Task description
Restate word for word the lines below from the one that has "Task: Click the finished" through the one that has "Screen dimensions: 870x449", keeping both and dropping all pictures.

++++

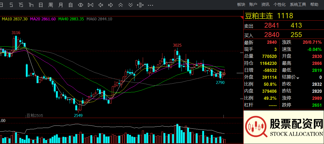Open the 个性化 menu
This screenshot has height=144, width=324.
coord(279,5)
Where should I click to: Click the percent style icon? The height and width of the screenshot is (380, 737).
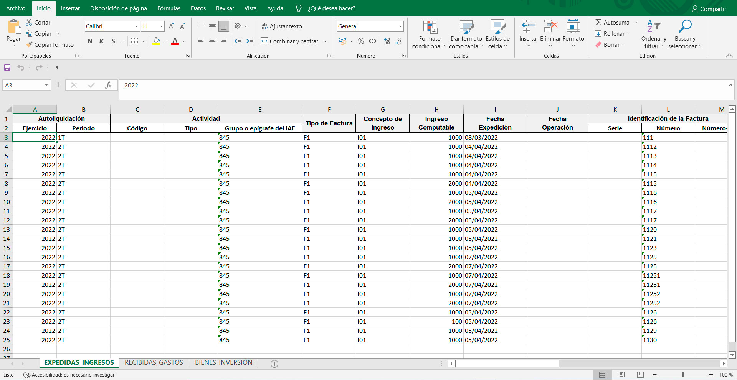[x=361, y=41]
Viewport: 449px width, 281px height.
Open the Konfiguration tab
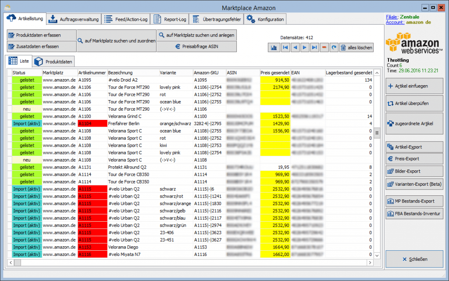(266, 19)
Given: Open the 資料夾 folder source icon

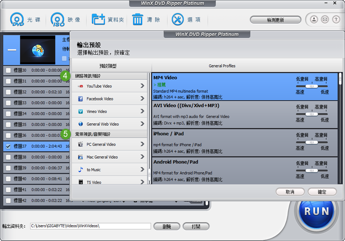Looking at the screenshot, I should [x=98, y=20].
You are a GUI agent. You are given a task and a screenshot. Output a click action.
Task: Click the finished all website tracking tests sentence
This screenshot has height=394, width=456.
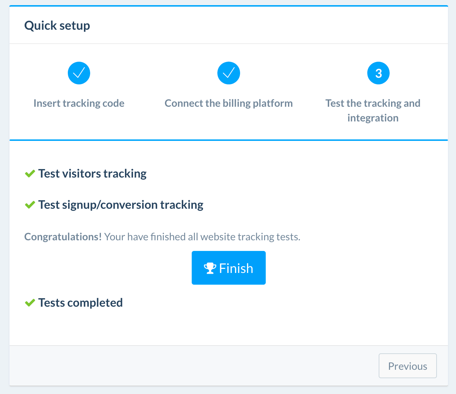202,237
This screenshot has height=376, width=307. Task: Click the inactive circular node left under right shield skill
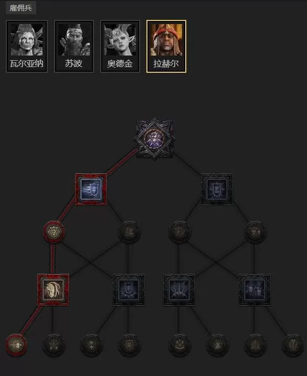coord(179,231)
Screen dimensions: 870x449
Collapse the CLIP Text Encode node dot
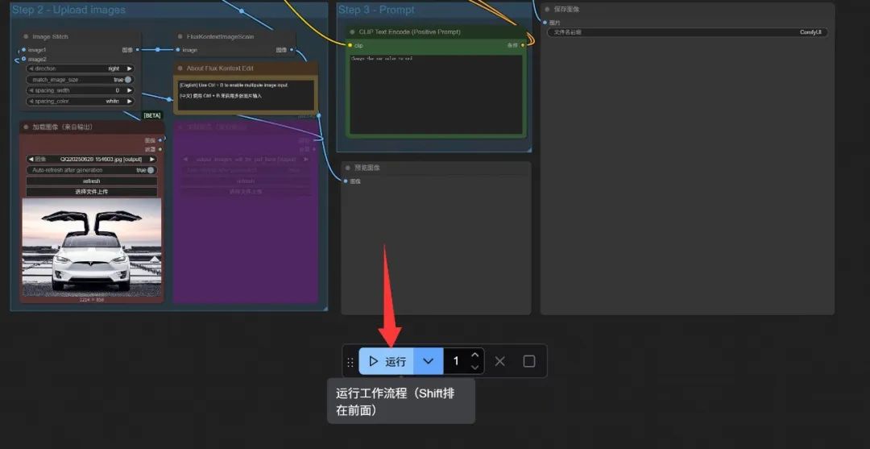pyautogui.click(x=351, y=32)
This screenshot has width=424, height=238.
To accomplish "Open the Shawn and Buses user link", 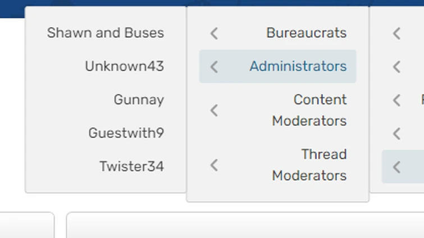I will [x=106, y=33].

++++

Finished exercise
Task: Click the finished all website tracking tests sentence
This screenshot has height=394, width=456.
202,237
This screenshot has height=376, width=307. Task: Click the inactive circular node left under right shield skill
coord(179,231)
Screen dimensions: 870x449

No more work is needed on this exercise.